*** SELECTED EXTRACT Section Begins ***

The present invention relates to the art of twisting ball electric-paper displays. It finds particular application in conjunction with fabrication of polarized small balls for use in an electric-paper display sheet.
An electric paper display device, also known as gyricon-based electric paper display, is typically in sheet form as described in U.S. Pat. Nos. 4,126,854 and 4,143,103 assigned to the present assignee and which are fully incorporated herein by reference. The electric paper display comprises a thin transparent sheet having many of the attributes of paper documents. It looks like paper, has ambient light valve behavior like paper (i.e. the brighter the ambient light, the more easily it may be seen), flexible like paper, can be carried around like paper, can be written on like paper, can be copied like paper, and has nearly the archival memory paper. It is also possible to form the display device as a rigid structure incorporating an array of addressing electrodes. In both embodiments, the salient features are an elastomeric host layer a few mils thick which is heavily loaded with bichromal balls tens of microns in diameter. Each bichromal ball has hemispheres of contrasting colors, such as a white half and a black half, and is contained in its own spherical cavity filled with a dielectric liquid. Upon application of an electrical field between electrodes located on opposite surfaces of the host layer, the balls will rotate according to the interaction of their dipole and depending on the polarity of the electric field generated, presenting one or the other hemisphere to an observer.
In a previous method for fabricating bichromal balls as shown in U.S. Pat. No. 5,344,594 assigned to the present assignee, monochromatic glass balls are formed and heavily loaded with titanium dioxide so as to appear white. The balls are deposited in a monolayer upon a substrate. Then the surface of each ball is coated from one direction in a vacuum evaporation chamber with a dense layer of nonconductive black material which coats one hemisphere. The bichromal balls are mounted in liquid filled cavities and suspended in a host matrix. Both the liquid surrounding the balls and the balls themselves are dielectric. Therefore, although the balls are macroscopically electrically neutral, on a microscopic scale they have an electrical double layer comprising two layers of charges of opposite sign. One charge layer is localized at the surface of the ball and the other charge layer is in the nature of a space charge extending outward from the surface of the ball into the dielectric liquid.
A measurable aspect of the electrical double layer, known as the zeta potential, is the net surface and volume charge that lies within a shear surface associated with the motion of the ball through the dielectric liquid. For a given liquid, the zeta potential is a function only of the ball surface material. Thus, the material properties which give rise to differences associated with the color or reflectivity of each hemisphere of a ball gives rise to different characteristic zeta potentials with respect to the dielectric liquid in the cavity containing a ball. It is the difference in zeta potential between the hemispheres of the ball which causes the ball to act like a dipole in the presence of an electrical field generated by oppositely disposed electrodes. In other words, each ball will rotate until its dipole moment lines up with the direction of the electrical field established between the opposed electrodes.

*** SELECTED EXTRACT Section Ends ***
*** SUPPLIED INFORMATION Section Begins ***

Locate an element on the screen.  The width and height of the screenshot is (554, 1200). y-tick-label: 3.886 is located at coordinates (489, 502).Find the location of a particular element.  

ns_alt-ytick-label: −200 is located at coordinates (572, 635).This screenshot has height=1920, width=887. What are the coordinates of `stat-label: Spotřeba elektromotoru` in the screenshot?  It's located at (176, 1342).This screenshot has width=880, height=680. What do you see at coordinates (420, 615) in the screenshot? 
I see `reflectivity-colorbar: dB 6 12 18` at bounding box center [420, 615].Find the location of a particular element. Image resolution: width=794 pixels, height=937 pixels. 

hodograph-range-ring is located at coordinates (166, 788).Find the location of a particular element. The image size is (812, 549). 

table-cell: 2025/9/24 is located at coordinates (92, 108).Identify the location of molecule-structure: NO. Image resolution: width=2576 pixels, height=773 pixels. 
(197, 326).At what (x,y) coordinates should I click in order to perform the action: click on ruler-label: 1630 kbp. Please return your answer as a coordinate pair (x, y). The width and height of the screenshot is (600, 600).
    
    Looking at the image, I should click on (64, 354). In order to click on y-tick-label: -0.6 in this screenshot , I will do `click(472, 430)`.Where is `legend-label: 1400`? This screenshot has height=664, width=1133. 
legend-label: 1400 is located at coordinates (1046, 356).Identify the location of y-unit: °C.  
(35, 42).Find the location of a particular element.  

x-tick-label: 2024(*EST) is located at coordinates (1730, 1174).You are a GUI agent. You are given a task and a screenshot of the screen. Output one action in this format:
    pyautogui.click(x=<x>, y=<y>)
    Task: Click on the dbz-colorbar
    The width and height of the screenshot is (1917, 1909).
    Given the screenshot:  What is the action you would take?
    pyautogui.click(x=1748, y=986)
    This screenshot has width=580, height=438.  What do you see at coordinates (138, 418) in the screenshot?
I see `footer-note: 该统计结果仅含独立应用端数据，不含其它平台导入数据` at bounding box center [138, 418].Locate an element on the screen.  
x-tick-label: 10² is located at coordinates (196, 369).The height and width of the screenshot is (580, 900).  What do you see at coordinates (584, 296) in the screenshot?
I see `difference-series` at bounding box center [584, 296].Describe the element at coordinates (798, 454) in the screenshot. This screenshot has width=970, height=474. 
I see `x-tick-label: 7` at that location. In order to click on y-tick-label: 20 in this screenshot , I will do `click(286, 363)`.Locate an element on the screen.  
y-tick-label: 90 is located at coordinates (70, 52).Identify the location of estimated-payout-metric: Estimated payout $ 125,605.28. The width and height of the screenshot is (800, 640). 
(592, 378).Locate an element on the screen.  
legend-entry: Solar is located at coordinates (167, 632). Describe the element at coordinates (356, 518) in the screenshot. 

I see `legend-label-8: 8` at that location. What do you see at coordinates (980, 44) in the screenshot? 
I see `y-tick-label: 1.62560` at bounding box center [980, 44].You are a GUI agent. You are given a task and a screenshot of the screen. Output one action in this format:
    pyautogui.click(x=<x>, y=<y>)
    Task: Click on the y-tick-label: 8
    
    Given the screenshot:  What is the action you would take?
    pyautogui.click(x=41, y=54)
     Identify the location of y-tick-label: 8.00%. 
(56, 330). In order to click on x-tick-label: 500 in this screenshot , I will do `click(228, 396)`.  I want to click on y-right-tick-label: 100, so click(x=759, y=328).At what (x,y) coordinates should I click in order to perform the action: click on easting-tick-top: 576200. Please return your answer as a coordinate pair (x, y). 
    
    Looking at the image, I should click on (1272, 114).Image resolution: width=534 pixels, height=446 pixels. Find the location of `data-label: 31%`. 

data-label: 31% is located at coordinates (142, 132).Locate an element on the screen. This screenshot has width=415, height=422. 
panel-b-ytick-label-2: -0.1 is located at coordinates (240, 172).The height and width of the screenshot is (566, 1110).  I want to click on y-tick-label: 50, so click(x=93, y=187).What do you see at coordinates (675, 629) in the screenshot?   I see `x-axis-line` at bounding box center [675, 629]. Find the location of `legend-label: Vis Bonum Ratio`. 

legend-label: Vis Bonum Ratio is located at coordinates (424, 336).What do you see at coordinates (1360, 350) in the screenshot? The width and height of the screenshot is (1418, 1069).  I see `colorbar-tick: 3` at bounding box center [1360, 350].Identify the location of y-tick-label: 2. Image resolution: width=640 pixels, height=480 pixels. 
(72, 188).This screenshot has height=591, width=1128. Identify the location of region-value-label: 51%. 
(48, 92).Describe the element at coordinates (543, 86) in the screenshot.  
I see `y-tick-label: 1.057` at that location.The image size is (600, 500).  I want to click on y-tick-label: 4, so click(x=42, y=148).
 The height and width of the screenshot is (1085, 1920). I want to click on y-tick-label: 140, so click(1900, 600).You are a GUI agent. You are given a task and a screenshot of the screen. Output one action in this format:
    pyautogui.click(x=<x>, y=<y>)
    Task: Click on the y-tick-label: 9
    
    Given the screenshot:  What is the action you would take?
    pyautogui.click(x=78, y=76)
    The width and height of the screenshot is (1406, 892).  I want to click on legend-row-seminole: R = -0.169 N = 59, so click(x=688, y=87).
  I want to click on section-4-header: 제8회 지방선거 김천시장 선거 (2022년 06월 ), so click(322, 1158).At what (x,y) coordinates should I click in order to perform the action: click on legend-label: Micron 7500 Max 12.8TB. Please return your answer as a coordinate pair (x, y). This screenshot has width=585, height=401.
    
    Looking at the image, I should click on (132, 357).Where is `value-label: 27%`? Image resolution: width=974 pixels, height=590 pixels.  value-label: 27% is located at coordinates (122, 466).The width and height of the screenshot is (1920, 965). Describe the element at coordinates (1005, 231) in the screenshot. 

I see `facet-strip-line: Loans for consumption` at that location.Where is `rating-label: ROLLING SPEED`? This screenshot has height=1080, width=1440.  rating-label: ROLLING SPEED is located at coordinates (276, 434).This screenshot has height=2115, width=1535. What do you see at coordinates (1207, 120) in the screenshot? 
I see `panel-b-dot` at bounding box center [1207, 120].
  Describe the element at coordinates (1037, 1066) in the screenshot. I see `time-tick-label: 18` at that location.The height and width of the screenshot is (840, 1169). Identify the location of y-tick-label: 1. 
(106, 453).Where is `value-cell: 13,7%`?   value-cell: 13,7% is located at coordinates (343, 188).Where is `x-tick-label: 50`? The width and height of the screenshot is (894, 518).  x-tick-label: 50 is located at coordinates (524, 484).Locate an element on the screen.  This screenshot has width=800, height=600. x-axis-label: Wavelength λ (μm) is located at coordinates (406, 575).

*** SUPPLIED INFORMATION Section Ends ***

ACTIVITY LIST =>
(a) In the electric-paper display text, what fills the spherical cavity that holds each bichromal ball?
(b) Rewrite everything from "The present invention" down to "electric-paper display sheet." in the electric-paper display text, swapping "polarized" for "charged".
(c) How would the electric-paper display text go on after its final sentence? Write the continuation.
The records are separate material with no connection to the electric-paper display text.

ANSWERS BY TASK =>
(a) A dielectric liquid.

(b)
The present invention relates to the art of twisting ball electric-paper displays. It finds particular application in conjunction with fabrication of charged small balls for use in an electric-paper display sheet.

(c)
In addition to the dipole charge distribution found on the bichromal ball in the presence of an electrical field, there is also a monopole charge with the net electrical charge. It is quite unlikely that the two hemispheres of a ball having zeta potentials of opposite polarity will have the same magnitude. However, if that is the case, a monopole charge will not be established. As a result of the monopole charge, a ball is caused to translate in the direction of the electrical field and will rest and be retained against the cavity wall. In order for the ball to rotate easily in the liquid within the cavity, due to the dipole charge, it must move from contact with the cavity wall. When at rest against the cavity wall, friction and other forces will prevent it from rotating until it has been moved away once again, due to the monopole charge. It is this feature which enables long term image retention in this display device.
Other methods of fabricating bichromal balls are described in U.S. Pat. Nos. 5,262,098 and 5,344,594 assigned to the present assignee. In the '098 patent, a spinning disc method is described. In the '594 patent, balls are formed by the flowing together of two side-by-side streams of differently colored hardenable liquids into the center of a laminarly flowing host liquid. As the bichromal stream is transported by the host liquid as a free jet, its forward end becomes unstable and breaks up into droplets which form into spherical balls as they are moved by the host liquid. Further transport of the balls by the host liquid moves them past a curing station and a separating station.
The prior art methods of fabricating bichromal balls for an electric paper display involve a chemical process which adds a chemical charge to the surface of each ball by applying differently charged dyes or pigments to the ball hemispheres. The hemispherically-differential surface chemistry, thus, creates a dipolar ball which will align in an external electric field. Each half of a ball is made with differentiating pigment and/or constituent materials, which charge to different degrees in the fluid in which the balls rotate. Alternately, a hemispherical coating is applied to one hemisphere of a monochromal ball to differentiate its surface charge characteristics from the uncoated hemisphere. The chemical surface charging of bichromal balls suffers from being susceptible to neutralization by triboelectricity or the presence of impurity ions adjacent to and/or mixed within the charged surface coating.
The present invention contemplates a new and improved method of fabricating twisting balls for electric-paper displays which overcomes the above-referenced problems and others.